## Supplied text

“Yeah, right!” I muttered to my dad, kicking the piano bench yet again.
“I hate practicing scales for hours every day. I HATE it! I KNOW how to play scales… I play them ALL the TIME! Why can’t I just do what you do and play what I want?”
I was ten. My dad, in addition to being a cable car dispatcher, was a musician. He had been a jazz pianist in the 1960’s, but the really cool stuff he did was on the weekends. Every Friday and Saturday night we’d go to the Avenue Theater in San Francisco, where my dad would accompany silent movies on The Mighty Wurlitzer pipe organ. He’d sit down on the bench of that organ, keep an eye on the silver screen directly over his head, and play music that perfectly complimented the film and reflected the emotions on the screen… without any advance notice, in real time. By the end of the film, he had played the perfect score… and he made it up as he went along! As far as I was concerned, it was magic… and I wanted to be able to do it, too!
So, as soon as I could keep my balance and reach the keys, my dad started me on piano lessons. I was probably four years old. And at first, it was fun! I learned the notes, learned how to read music, and soon was working my way through volume after volume of John Thompson’s red music books while amassing an impressive collection of cat stickers for each song performed to satisfaction. (My piano teacher liked cat stickers.) I was quite content.
And then, my dad added a new book to the mix. A tan book I would loathe with every ounce of my being. “The Virtuoso Pianist,” by Louis Hannon. It was “Hannon” for short. As in, “Jeannel, did you do your Hannon?” or “Jeannel, you are not leaving that piano bench until you spend another hour on your Hannon!” You see, The Hannon was a book full of nothing but scale exercises. Page after page, volume after volume of scale exercises! So I moved from playing pretty little songs to playing redundant scale runs over and over and over again. You can tell from the candid camera moment my mom captured, I just LOVED me some Hannon! (Not.)

## Problems to solve
1 - Answer these questions about the piano practice story:
(a) What job did the narrator's dad hold besides being a musician?
(b) Where did the family go every Friday and Saturday night?
(c) Who wrote "The Virtuoso Pianist"?
2 - Rewrite everything from "So, as soon" down to "was quite content." in the piano practice story, swapping "cat stickers" for "gold stars".

## Text and element pointing data
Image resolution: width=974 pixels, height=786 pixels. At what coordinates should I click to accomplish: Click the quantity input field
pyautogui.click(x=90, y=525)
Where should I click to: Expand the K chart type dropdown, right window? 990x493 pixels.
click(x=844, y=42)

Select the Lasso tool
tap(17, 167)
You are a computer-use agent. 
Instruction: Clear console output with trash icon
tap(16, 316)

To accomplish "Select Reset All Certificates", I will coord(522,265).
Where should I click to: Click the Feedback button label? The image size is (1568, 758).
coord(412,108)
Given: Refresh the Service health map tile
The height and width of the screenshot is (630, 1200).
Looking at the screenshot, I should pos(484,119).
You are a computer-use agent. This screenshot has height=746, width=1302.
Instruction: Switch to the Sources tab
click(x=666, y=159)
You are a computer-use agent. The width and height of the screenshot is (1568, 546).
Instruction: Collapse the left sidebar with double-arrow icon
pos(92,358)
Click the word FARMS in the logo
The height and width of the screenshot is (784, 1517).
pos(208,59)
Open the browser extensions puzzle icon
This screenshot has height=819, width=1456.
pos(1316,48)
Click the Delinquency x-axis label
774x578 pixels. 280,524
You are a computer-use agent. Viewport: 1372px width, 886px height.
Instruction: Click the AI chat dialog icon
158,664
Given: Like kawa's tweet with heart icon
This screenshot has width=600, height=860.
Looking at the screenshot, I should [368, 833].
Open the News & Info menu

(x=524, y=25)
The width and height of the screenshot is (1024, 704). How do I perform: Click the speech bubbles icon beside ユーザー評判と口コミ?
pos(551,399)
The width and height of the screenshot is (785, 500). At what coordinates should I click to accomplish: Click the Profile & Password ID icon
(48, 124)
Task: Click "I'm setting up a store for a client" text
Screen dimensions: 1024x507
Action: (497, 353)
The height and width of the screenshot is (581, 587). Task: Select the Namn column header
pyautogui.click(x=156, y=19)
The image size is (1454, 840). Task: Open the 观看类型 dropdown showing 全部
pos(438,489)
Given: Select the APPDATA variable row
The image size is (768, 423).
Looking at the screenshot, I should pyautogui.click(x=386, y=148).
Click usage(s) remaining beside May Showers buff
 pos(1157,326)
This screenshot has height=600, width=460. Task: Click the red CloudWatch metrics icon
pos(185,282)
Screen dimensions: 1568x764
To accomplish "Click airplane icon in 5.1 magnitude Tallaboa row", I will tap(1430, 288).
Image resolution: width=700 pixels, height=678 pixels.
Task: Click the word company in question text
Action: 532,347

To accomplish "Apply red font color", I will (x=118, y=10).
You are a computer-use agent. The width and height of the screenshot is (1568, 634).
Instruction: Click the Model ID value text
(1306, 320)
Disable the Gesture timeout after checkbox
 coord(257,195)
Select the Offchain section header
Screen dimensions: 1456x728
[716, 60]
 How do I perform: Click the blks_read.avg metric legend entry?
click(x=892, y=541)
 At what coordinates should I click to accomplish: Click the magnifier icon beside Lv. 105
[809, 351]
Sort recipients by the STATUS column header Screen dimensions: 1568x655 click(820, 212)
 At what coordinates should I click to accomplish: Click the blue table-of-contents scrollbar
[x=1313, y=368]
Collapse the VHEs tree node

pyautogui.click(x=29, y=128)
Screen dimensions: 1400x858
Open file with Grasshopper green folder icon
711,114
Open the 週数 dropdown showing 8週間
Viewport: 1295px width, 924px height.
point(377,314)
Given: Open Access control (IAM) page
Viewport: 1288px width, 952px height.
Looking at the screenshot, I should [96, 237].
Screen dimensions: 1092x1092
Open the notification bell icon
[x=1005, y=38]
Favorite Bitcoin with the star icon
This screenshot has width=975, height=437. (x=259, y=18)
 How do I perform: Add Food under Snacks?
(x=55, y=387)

## Exercise responses
1 -
(a) He was a cable car dispatcher.
(b) They went to the Avenue Theater in San Francisco.
(c) Louis Hannon wrote it.

2 -
So, as soon as I could keep my balance and reach the keys, my dad started me on piano lessons. I was probably four years old. And at first, it was fun! I learned the notes, learned how to read music, and soon was working my way through volume after volume of John Thompson’s red music books while amassing an impressive collection of gold stars for each song performed to satisfaction. (My piano teacher liked gold stars.) I was quite content.